Step by tottering step, he approached the mass of shadow that was the cabin. Going to school, living with his obasan, swabbing the galley of the Tokachi-maru, he’d almost forgotten his own physicality, and here he was, playing another children’s game: red light, green light. He took a step and then froze. Two steps. And then another. When he was close, when he could distinguish the horizontal bar of the porch railing from the clot of shadows behind it, he felt a surge of joy. The clothes: there they were! He reached out to the material, the white T-shirt palely glowing. She’d been true to him after all—she was his ally, his friend, his comfort and support, and she did play by the rules, she did, though he must have been as strange to her as she was to him. In that moment, he loved her.

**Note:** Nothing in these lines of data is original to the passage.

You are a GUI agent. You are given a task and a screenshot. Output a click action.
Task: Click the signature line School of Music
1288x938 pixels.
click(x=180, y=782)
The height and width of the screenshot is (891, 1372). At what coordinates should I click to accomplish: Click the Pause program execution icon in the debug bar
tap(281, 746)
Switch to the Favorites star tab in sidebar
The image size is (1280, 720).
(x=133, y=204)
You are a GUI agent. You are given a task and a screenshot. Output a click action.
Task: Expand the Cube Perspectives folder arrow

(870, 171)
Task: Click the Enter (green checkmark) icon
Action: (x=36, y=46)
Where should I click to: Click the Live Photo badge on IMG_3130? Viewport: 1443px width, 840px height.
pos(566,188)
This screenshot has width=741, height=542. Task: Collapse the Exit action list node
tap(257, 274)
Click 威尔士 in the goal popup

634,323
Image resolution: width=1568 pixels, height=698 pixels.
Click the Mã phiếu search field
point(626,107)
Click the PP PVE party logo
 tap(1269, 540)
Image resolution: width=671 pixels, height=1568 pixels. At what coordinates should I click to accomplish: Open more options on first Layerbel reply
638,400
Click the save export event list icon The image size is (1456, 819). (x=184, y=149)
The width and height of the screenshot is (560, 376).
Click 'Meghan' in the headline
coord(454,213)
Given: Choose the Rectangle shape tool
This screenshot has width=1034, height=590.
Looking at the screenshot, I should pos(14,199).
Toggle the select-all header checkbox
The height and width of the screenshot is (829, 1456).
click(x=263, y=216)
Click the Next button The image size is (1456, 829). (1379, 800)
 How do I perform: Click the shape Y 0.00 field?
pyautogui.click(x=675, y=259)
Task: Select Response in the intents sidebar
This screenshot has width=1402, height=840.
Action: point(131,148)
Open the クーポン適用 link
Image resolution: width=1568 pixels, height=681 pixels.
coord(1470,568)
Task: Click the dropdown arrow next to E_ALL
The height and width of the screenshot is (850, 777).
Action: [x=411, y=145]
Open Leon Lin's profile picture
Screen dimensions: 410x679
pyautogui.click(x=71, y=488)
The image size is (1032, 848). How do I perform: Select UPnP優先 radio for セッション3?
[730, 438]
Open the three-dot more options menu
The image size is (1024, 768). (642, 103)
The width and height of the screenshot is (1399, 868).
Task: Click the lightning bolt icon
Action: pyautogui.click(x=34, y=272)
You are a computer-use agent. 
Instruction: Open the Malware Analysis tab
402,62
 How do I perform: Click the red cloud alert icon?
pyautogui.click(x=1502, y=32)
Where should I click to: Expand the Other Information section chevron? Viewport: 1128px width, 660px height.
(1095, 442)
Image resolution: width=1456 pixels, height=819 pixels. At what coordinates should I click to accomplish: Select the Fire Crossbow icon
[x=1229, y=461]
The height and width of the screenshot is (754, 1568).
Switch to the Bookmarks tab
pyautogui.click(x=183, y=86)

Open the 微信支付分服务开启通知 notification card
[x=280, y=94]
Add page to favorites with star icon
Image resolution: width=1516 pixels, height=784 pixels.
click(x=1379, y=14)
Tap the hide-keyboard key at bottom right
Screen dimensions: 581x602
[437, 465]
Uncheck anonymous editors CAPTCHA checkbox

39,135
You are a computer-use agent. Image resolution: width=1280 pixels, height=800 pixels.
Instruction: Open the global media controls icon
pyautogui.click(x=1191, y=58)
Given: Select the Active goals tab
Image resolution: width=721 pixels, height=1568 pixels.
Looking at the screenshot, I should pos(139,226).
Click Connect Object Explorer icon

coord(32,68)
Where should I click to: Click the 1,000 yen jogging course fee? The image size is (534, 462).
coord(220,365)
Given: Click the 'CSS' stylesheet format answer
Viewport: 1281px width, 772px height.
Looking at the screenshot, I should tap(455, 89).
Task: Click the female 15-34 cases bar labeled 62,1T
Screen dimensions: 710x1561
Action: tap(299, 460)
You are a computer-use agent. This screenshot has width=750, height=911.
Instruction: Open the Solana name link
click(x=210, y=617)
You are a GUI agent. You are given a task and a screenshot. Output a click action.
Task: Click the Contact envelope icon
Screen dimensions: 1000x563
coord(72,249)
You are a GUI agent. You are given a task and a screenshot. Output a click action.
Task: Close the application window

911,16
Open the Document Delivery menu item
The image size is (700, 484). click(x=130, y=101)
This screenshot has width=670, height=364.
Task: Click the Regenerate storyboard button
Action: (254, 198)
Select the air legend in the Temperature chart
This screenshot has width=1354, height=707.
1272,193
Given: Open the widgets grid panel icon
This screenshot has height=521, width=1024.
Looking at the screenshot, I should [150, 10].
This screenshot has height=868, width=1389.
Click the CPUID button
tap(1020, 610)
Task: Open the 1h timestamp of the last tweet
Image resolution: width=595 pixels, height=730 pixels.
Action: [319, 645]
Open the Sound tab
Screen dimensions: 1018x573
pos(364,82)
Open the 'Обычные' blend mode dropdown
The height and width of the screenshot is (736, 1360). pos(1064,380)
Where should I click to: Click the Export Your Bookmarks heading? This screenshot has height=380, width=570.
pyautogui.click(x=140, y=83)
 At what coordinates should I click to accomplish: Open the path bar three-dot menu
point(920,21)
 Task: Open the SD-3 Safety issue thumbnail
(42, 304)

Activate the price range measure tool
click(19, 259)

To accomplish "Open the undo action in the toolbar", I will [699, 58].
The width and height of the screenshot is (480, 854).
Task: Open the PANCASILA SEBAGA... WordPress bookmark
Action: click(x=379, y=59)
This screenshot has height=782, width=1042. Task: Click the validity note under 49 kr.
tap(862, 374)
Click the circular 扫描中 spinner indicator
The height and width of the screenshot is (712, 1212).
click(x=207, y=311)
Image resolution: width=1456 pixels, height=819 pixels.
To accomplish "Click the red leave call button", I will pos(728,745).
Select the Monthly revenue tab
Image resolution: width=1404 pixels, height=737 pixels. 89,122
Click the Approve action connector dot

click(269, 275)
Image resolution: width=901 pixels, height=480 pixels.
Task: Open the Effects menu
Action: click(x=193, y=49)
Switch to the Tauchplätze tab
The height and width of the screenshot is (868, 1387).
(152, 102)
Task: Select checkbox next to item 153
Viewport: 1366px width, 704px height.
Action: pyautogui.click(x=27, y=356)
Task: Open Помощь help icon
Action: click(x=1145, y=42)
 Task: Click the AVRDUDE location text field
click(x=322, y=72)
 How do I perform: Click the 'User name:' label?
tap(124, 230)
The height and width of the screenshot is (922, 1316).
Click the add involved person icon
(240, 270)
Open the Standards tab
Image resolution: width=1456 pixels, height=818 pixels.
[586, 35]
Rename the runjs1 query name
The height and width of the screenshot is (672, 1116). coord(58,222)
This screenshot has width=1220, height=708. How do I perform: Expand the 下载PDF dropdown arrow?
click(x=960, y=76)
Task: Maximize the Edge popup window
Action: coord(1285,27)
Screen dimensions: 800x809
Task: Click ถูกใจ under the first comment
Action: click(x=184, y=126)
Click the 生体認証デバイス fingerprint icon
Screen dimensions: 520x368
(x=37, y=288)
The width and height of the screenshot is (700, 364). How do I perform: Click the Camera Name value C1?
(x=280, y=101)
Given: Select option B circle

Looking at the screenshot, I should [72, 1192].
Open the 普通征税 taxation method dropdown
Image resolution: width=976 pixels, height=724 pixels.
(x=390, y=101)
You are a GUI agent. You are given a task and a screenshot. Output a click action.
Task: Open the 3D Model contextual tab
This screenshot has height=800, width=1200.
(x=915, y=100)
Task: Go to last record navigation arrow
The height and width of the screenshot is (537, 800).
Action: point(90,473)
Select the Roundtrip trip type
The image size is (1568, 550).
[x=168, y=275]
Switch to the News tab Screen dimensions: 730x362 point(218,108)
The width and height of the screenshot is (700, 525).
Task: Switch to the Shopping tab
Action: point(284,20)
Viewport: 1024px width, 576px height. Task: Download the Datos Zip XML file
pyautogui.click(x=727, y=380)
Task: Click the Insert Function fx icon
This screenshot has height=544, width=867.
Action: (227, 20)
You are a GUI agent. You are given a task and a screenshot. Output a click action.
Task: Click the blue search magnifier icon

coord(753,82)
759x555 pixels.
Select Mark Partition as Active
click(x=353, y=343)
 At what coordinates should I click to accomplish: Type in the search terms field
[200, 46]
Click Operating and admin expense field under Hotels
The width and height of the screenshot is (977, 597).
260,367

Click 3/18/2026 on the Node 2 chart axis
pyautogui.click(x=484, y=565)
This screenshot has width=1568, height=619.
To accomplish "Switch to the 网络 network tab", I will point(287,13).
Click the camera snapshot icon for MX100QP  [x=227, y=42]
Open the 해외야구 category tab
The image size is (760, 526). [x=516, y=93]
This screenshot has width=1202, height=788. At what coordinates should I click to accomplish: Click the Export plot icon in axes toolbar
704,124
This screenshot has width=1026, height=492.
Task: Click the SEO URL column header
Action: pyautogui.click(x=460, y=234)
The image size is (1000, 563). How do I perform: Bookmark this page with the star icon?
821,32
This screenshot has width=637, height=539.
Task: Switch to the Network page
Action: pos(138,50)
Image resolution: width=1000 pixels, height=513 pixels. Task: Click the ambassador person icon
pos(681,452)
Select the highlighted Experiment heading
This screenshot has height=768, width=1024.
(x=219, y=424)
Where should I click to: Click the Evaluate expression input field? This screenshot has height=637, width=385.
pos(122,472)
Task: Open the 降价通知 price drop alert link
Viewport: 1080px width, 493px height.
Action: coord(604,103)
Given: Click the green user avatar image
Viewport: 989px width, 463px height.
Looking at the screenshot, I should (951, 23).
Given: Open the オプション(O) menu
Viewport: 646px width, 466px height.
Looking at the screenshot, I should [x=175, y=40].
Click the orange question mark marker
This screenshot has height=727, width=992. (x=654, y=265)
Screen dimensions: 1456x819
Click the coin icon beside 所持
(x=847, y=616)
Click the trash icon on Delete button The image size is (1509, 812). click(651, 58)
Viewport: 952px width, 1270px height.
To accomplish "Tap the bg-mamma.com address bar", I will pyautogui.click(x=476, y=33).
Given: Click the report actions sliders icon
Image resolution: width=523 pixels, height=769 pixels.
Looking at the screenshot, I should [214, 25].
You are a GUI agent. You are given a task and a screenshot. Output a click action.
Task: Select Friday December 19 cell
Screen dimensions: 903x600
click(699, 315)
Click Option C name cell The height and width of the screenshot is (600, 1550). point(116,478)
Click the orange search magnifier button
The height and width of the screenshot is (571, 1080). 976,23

In the next, he was crestfallen. She’d brought him antiseptic and bandages, water and soap and clothing that smelled of scented detergent and the tumble-dryer—but she’d forgotten the most important thing, the thing that made his gut seize and cry out in peristaltic anguish: she’d forgotten food. The apples, dates and crackers, the box lunch, they were nothing, a distant memory, and a great howling inconquerable hunger took hold of him like rage. The bitch, the stupid bitch, she’d forgotten to bring him food!

All right. But he had the clothes, the soap, he had clear clean potable water. Or at least he assumed it was clear, clean and potable—he could barely make out the basin in the black of the night. He bent his face tentatively to the basin and drank, and to his joy he found the water sweet and fresh, with no taint of the swamp—had water ever tasted so good? Then he stripped off his rags, fumbled for the washcloth and soap and began a long slow luxurious lathering which he interrupted only long enough to stave off the mosquitoes.

When he’d finished, he stood and upended the basin over his head and then filled it again—at least she’d thought to leave the water jug on the porch, he muttered to himself, his gratitude drowned in outrage: no food—Band-Aid strips, but no food! He wet his hair, soaped and rinsed it and wet it again. Then he sat on the front steps, still naked, and cut the burrs and thistles and twigs out of it with his penknife. He didn’t have much of a beard—a few sparse hairs curling from his chin and darkening his upper lip—and these he tried to cut too, but with less success. Finally, he reached for the shorts and slipped into them with all the satisfaction of a half-grown boy slipping into his yukata after a long hot soak.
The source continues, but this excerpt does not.